Gibgot wasn’t able to see the magic tricks as a child, but he became interested after hearing the awed shrieks of his friends. He taught himself card tricks and studied cognitive science in college to learn how magicians manipulate people’s perceptions of reality, which led him to work with Kuhn.
This contest is also an effort to make Magic more inclusive for people like Gibgot. But it’s also a scientific pursuit. Why does magic rarely involve hearing?.
According to Kuhn, the lack of a magic trick to hearing shows that there is a fundamental difference between how our minds encode sight and sound. “We don’t know why there’s that difference.” One reason is that our eyes continuously give us information about the world, but the information our ears convey is fleeting. That’s it.
“Sounds appear and disappear all the time…but that’s not magic. If a rabbit appears and disappears, that’s magic,” Kuhn says.

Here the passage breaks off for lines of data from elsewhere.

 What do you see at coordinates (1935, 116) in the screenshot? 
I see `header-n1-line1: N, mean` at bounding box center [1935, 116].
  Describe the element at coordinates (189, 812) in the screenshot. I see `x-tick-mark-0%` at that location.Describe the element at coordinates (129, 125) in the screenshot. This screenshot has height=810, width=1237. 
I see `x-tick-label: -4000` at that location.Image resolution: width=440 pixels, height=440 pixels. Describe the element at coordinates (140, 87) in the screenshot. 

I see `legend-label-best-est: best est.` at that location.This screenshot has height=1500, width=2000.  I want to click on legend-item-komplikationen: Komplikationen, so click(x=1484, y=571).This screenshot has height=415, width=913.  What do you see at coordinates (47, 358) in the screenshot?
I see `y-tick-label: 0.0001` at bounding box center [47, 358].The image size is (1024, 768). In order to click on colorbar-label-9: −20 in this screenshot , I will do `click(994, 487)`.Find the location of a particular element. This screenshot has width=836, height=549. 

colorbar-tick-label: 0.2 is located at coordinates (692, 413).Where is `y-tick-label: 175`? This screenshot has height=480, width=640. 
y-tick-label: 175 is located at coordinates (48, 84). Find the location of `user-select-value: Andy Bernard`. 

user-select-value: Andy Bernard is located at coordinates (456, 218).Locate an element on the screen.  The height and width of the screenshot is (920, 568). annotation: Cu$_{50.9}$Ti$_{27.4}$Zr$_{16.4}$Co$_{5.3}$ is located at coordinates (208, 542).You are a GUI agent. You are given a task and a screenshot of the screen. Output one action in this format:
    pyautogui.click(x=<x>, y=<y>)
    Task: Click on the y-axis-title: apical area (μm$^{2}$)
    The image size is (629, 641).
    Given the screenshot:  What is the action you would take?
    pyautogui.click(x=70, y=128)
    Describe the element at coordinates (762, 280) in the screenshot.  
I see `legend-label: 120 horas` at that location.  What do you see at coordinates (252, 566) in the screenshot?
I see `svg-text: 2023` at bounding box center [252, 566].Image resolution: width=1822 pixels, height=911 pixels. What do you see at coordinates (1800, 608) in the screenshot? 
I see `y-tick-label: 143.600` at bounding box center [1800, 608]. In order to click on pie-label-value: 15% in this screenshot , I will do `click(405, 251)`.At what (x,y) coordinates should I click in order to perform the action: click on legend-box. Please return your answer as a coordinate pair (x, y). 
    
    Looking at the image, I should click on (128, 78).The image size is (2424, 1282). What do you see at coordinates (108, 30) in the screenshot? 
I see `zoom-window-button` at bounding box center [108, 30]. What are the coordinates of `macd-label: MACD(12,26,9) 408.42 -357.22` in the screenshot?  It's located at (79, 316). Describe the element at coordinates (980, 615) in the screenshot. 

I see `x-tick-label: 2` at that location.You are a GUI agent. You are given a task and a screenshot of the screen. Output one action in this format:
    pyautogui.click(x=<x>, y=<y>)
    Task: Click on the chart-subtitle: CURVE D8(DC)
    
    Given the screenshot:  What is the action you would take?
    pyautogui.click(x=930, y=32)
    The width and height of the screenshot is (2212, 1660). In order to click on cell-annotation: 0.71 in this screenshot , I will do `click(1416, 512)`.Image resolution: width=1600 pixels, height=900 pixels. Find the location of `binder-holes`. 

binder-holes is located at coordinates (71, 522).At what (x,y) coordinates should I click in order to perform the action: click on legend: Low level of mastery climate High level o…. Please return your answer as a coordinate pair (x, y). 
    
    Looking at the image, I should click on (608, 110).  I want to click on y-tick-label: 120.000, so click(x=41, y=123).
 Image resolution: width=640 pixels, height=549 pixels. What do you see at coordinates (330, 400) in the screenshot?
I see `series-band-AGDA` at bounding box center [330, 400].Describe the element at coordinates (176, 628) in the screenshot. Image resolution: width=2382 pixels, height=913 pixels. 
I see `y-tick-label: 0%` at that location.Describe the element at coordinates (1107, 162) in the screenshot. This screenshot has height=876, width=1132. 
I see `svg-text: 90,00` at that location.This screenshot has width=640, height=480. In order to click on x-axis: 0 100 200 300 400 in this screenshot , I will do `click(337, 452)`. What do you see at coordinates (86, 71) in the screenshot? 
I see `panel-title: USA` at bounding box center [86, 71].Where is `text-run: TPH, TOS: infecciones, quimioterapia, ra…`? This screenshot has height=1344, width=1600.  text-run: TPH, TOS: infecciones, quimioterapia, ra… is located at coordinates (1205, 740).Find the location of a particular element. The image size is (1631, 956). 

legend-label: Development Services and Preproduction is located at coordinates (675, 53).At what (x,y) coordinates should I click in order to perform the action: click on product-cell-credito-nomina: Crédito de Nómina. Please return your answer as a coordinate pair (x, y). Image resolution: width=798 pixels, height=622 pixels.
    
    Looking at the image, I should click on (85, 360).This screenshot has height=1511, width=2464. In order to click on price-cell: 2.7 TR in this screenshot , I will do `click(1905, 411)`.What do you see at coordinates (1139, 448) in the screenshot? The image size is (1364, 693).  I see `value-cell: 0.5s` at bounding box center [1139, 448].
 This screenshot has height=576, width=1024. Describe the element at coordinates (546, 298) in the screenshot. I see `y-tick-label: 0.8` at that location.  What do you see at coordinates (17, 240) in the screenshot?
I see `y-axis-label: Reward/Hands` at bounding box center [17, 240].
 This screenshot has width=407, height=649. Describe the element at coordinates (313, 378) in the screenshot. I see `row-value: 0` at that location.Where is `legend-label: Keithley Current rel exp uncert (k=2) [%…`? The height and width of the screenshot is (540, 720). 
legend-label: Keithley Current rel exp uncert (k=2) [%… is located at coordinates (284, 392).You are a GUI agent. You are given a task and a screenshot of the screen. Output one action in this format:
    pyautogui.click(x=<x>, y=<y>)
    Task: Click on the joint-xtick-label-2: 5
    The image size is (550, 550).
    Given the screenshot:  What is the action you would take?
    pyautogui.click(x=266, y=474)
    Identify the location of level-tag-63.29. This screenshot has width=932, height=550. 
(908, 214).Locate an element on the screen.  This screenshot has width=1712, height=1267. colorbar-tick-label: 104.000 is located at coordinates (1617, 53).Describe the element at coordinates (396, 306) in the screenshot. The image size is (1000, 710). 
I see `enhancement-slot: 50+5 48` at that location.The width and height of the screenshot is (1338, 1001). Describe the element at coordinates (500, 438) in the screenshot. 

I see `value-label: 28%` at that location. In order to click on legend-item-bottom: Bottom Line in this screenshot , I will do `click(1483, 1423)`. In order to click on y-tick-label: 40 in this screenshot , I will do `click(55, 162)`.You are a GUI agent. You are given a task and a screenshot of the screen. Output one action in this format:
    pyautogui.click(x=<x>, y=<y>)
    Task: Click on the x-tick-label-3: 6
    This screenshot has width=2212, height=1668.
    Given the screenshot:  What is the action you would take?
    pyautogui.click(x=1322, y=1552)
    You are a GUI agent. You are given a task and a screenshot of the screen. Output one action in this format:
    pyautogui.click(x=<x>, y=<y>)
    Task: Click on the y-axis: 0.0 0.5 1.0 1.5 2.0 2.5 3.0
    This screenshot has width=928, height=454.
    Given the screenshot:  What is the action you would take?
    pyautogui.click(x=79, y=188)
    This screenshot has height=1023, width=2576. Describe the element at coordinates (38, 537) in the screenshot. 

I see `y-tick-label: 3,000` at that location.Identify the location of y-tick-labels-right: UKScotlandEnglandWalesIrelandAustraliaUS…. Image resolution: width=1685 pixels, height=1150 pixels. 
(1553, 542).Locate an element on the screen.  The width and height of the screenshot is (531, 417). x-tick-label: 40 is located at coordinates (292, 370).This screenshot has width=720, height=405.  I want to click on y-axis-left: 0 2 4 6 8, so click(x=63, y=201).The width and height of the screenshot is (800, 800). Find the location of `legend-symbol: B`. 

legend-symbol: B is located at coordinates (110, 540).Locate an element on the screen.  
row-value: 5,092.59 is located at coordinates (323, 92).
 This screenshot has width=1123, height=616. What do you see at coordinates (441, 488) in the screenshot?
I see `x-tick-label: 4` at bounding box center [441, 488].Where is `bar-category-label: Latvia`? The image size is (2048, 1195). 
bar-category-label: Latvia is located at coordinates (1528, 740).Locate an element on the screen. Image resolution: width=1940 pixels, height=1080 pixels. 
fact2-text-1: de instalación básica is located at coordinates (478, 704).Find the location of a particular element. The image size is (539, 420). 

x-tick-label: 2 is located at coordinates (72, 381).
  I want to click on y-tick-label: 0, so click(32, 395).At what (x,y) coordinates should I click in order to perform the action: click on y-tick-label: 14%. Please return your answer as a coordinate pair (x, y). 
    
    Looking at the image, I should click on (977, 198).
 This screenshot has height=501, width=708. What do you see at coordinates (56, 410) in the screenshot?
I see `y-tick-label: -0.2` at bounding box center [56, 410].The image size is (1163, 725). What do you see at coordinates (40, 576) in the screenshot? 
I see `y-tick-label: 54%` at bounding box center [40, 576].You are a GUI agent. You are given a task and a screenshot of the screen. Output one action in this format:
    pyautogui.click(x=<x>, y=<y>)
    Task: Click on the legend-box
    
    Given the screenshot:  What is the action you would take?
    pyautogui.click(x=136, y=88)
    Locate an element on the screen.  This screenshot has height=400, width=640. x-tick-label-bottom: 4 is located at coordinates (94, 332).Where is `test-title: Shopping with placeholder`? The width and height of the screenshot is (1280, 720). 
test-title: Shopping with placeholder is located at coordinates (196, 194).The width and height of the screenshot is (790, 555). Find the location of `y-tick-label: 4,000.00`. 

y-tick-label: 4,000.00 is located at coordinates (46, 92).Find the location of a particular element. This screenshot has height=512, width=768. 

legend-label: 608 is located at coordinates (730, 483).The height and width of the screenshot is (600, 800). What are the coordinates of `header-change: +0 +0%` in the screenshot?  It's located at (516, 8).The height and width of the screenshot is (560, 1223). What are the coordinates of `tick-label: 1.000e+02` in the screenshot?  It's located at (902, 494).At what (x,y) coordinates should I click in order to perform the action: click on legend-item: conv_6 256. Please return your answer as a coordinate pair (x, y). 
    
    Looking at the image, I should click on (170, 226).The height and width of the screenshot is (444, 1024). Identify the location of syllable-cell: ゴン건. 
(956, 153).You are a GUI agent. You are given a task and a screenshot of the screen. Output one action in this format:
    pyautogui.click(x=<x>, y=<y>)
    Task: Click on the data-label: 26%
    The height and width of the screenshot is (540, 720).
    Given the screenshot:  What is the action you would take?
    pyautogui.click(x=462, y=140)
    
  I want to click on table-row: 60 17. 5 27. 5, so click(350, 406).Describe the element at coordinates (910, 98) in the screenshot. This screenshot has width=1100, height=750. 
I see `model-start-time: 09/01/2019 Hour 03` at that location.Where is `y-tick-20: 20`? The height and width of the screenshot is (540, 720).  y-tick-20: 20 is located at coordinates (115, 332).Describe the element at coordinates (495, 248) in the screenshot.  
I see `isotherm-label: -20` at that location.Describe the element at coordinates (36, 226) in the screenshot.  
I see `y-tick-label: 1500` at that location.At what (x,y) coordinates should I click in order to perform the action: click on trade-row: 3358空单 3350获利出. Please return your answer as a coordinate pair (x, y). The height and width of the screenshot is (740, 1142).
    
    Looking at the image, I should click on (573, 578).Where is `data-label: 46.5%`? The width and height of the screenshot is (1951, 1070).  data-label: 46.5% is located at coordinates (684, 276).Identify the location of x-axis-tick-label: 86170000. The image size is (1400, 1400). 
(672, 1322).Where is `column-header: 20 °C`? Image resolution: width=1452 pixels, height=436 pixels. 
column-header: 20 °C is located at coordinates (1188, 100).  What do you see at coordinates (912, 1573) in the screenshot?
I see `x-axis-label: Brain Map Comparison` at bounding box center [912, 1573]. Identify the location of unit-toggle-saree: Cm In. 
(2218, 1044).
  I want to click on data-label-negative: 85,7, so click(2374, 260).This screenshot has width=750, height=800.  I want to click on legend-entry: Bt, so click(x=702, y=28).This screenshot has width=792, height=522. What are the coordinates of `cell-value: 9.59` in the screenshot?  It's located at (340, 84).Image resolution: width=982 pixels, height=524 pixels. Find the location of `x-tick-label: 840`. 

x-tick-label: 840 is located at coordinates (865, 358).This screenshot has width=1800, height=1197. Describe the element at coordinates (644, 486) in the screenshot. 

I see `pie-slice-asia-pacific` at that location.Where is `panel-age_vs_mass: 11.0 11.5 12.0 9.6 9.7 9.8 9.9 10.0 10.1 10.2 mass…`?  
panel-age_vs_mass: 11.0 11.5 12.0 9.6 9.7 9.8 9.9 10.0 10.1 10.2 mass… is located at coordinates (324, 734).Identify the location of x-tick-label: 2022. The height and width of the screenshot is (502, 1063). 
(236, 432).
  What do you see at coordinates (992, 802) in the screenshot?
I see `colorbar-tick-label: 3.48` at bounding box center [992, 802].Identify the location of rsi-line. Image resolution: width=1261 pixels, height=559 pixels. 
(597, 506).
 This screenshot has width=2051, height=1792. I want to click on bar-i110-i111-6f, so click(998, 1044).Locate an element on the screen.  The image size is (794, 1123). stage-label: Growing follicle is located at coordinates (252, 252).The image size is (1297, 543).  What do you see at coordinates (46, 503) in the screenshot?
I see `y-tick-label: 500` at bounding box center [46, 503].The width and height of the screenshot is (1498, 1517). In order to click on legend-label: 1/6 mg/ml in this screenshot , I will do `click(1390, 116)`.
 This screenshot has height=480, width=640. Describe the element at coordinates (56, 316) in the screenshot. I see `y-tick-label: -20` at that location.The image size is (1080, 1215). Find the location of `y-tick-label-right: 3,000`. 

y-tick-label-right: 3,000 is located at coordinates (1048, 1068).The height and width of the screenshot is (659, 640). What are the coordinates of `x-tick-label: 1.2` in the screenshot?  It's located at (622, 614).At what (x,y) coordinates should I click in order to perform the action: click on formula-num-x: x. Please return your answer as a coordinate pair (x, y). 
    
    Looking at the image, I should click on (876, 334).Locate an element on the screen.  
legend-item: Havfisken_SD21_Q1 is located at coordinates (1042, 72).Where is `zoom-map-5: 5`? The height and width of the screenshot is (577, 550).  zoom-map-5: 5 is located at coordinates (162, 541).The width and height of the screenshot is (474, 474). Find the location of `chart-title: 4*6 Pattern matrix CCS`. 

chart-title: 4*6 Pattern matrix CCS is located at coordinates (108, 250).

At the heart of all magic is conflict. We believe something is impossible, but our senses tell us that it is happening. “We tend to trust our hearing less than our sense of sight, so our hearing may not be powerful enough to cause this kind of conflict,” Kuhn says. Humans are visual creatures, so we are more surprised when we are fooled by our senses than by our senses.
Traditional magic that requires hearing, such as ringing a silent bell, is supported by other senses or relies on language. All 11 entries to the contest were language dependent to some degree. Kuhn admits that auditory magic without language may not even be possible.
Kuhn plans to restart the contest next year and expand the scope to include all non-visual subjects, not just sound. And he expects future submissions to push the envelope even further.
Non-visual magic projects “bring a sense of empowerment to people like me,” Gibgot says.
In this year’s contest, three independent magicians who submit tricks using the same principle will share a $200 prize.